Tuesday was another nice day so Alan and I visited Oare Marshes though the wind was quite fresh it was warm enough (for me) to spend most of the day jacketless. My recent lack of practice at photography tells in these shots for which I apologise. We started off taking a quick look out from the jetty which revealed very little except a single Curlew and a number of Black Headed Gulls, a look down the margin from the western path revealed some Mallards, Coots, Tufted Ducks a sole Dabchick keeping close to the reeds and a Snipe snoozing in the corner of one of the islands. 
Linnet - Canon 400D + 100-400mm

We headed up the main road noting that the New West Scrape was dry with only a few flies buzzing about the remaining small puddle. The East Flood was also low on water but this did not diminish the variety of birds there. A large flock of Bar Tailed Godwits with a few Redshank around the edges were in the distance whilst nearer to us on a dried patch was a significant number of Ringed Plovers with a Curlew Sandpiper preening itself in their midst.
Ringed Plover - Canon 400D + 100-400mm
A large flock of Golden Plovers (aprox 150) covered one island with a similar number of Starlings scattered around as were a large number of Lapwings. Dunlin were dotted about busily feeding as was a Little Stint, however soon after spotting it all the Starlings and Plovers together with the Little Stint took to the air and I never found it again. A scan of the skies revealed a Peregrine Falcon quite high, they must have been very vigilant to pick it out as I needed my binoculars to identify it.
Little Stint - Canon 400D + 100-400mm
Other occupants of the flood included Mute Swans, Cormorants, Little Egrets and several Ruffs
Lapwings - Canon 400D + 100-400mm
Seen from the roadway was this odd looking heron.

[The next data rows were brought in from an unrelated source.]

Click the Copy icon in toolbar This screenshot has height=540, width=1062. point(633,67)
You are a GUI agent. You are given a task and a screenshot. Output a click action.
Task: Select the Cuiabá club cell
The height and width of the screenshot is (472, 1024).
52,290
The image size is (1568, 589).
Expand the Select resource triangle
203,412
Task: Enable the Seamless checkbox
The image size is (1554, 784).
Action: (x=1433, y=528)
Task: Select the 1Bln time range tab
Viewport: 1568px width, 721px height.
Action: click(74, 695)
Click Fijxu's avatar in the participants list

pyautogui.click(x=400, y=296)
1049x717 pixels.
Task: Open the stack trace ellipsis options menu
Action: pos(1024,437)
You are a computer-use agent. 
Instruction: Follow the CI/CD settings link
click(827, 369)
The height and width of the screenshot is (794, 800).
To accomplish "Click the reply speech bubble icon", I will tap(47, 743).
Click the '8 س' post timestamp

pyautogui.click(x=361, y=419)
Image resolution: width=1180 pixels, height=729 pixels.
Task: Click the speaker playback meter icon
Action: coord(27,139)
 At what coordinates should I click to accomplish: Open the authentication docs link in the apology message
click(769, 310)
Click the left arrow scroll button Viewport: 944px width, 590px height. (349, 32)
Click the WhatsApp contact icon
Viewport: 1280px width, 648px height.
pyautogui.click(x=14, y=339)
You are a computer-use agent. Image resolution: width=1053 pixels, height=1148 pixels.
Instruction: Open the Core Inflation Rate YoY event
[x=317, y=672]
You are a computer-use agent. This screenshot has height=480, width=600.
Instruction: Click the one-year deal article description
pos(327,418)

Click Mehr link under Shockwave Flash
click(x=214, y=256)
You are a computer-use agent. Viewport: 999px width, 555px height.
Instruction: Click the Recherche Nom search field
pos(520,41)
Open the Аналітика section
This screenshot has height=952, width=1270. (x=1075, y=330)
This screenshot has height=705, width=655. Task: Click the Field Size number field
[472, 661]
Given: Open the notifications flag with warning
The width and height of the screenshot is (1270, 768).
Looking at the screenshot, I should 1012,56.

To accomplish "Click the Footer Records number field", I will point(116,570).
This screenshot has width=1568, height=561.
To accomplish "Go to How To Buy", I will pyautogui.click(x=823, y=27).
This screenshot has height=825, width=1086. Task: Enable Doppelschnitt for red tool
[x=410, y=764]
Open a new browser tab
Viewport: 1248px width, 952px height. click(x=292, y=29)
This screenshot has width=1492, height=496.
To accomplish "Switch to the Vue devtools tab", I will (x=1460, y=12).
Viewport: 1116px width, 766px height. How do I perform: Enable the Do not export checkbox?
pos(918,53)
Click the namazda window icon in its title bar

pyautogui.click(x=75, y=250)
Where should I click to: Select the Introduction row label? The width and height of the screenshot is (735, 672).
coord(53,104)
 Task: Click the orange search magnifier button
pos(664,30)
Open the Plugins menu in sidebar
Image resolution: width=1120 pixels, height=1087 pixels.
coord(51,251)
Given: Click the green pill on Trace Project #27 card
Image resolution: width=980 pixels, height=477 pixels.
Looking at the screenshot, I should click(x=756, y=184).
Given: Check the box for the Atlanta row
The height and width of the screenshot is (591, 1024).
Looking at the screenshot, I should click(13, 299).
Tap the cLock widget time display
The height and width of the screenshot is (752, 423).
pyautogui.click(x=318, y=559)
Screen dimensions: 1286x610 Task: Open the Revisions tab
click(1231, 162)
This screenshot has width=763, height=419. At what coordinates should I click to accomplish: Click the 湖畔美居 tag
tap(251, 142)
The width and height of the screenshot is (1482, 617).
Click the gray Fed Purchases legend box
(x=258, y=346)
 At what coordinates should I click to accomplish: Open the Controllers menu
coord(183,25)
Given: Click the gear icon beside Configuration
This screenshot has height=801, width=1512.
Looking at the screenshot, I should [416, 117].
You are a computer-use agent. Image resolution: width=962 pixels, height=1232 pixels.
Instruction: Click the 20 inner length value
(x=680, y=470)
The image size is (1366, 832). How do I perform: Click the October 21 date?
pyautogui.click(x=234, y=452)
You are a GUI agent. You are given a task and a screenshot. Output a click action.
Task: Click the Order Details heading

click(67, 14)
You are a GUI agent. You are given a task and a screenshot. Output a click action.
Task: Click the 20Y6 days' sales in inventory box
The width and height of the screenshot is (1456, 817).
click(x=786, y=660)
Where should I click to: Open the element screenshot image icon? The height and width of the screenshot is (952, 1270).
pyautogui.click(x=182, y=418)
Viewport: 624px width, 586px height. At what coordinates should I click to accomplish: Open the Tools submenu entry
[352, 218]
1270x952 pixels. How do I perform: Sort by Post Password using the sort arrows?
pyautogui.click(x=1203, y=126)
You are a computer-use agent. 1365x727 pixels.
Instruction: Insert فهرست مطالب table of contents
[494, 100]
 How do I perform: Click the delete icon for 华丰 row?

Heron - Canon 400D + 100-400mm

And then it closed its wings.

Heron closing wings - Canon 400D + 100-400mm
As we moved off towards the West Scrape a pair of Swallows flew through and a Goldfinch was seen in a nearby bush. The West Scrape was as usual relatively quiet with the only excitement a Hobby skimming fast and low over the reeds and disappearing behind the hide before I could point it out to Alan. In the distance a couple of Buzzards were over Mocketts, some young coots were in the water in front of us together with 4 Teal.
Starling - Canon 400D + 100-400mm

On the footpath to the East Flood Hide a Green Woodpecker flew out from our right. From the West Flood hide we had repeat views of a Curlew Sandpiper and excellent views of all the Bar Tailed Godwits among which a couple of Greenshanks were stood. There were about 70 odd Avocets in the flood and feeding along the far bank a pair of Spotted Redshank, the summer plumage still clinging to one of them. Occupants of the hide had been watching a Water Rail before our arrival but it did not appear for us.
Dunlin - Canon 400D + 100-400mm
We left and watched the butterflies and dragonflies around the water margin near to the hide. We were watching  a Small Copper, some Small Whites, and a Common Blue of the former and some Common Hawkers and a Common Darter of the latter when a gentleman called us back into the hide as a Water Rail had just reappeared, it was my first sighting of one this year and lovely to see as it walked along the waterline on the far bank too far away to photograph. It was very kind of those in the hide to consider calling us back.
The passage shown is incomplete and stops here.